Explain This is a question about standing waves on a string! We need to find the tension that makes the string wiggle in a specific way. . The solving step is: Hey friend! This is a super fun problem about how strings make waves, kind of like a guitar string!

First, let's figure out what we know:

The string is 90 cm long, which is 0.90 meters (because 100 cm is 1 meter). Let's call this L.
The tuning fork wiggles 60 times a second, so its frequency (f) is 60 Hz.
The string itself weighs 0.044 kg.
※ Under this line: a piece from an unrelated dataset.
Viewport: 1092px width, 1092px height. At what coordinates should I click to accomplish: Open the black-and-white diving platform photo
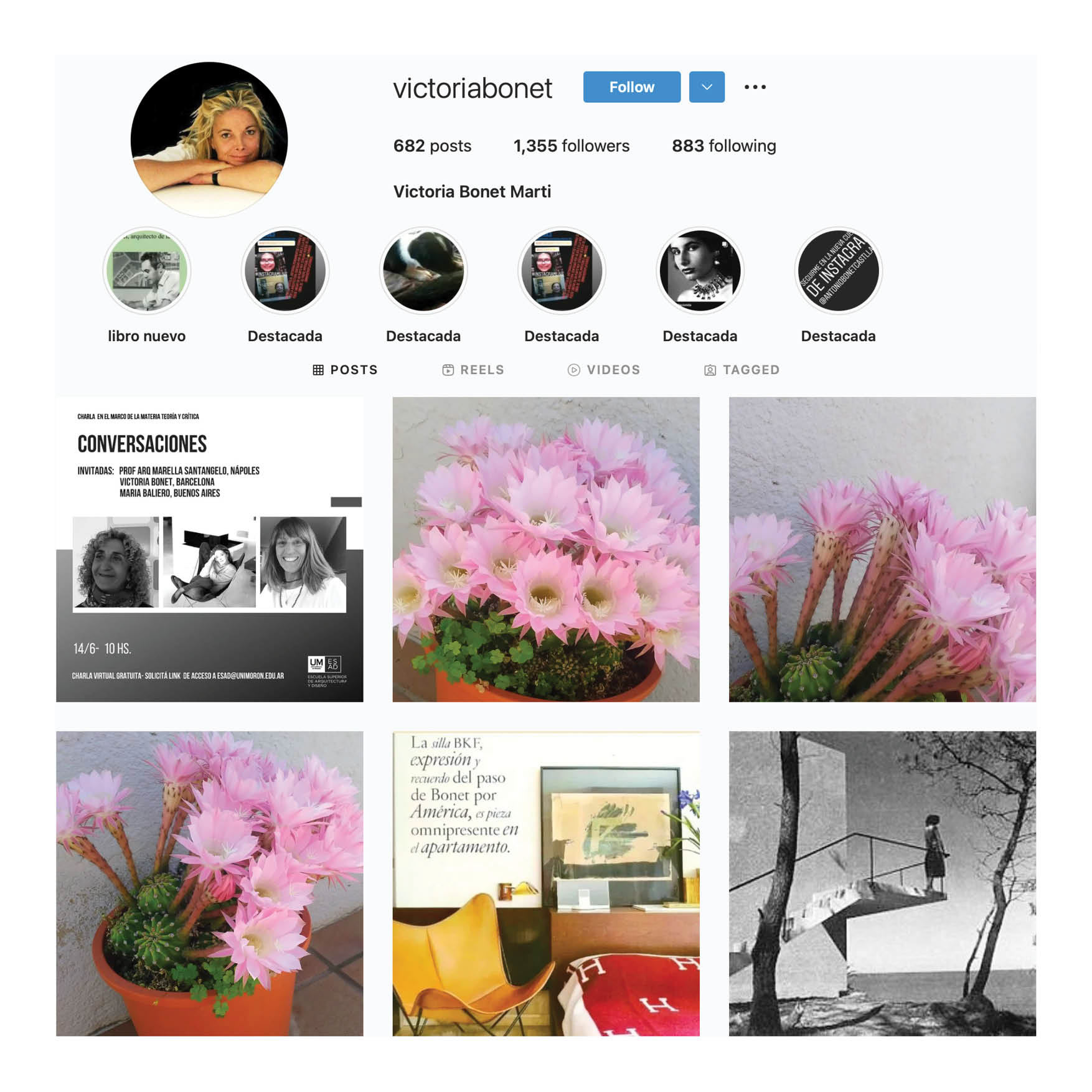click(x=882, y=883)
Let's call this m.
We want it to wiggle in "four loops," which means n = 4.
We need to find the tension (T).

Here's how we can figure it out, step-by-step:

How "heavy" is the string per meter? We need to know how much mass there is for each meter of the string. We call this the linear mass density (it's like how thick the string is). We can find it by dividing the total mass by the total length: Linear mass density (let's call it μ) = m / L μ = 0.044 kg / 0.90 m = 0.04888... kg/m (or 11/225 kg/m if we keep it as a fraction!)
How long is one "wiggle" on the string? When a string makes standing waves, like those cool loops, the length of the string is related to the wavelength (the length of one full wave). For n loops, the length of the string L is equal to n times half a wavelength (λ/2). So, L = n * (λ / 2) We can flip this around to find the wavelength: λ = (2 * L) / n λ = (2 * 0.90 m) / 4 = 1.80 m / 4 = 0.45 m
How fast are the waves traveling on the string? Now that we know how long one wiggle is (λ) and how many wiggles happen per second (f), we can find how fast the wave travels (v). Wave speed (v) = f * λ v = 60 Hz * 0.45 m = 27 m/s
Finally, what's the tension? There's a special connection between the wave speed on a string, the tension in the string, and how "heavy" the string is per meter. The formula is: v = square root of (T / μ) To get T by itself, we can square both sides: v^2 = T / μ And then multiply by μ: T = v^2 * μ T = (27 m/s)^2 * (0.044 kg / 0.90 m) T = 729 * (0.044 / 0.90) T = 729 * 0.04888... T = 35.64 N

So, you need to pull on the string with a force of 35.64 Newtons to make it wiggle just right!

Answer

Answer： 35.64 N

Explain This is a question about . The solving step is: First, we need to figure out how "heavy" the string is for each meter. We call this the linear mass density (μ).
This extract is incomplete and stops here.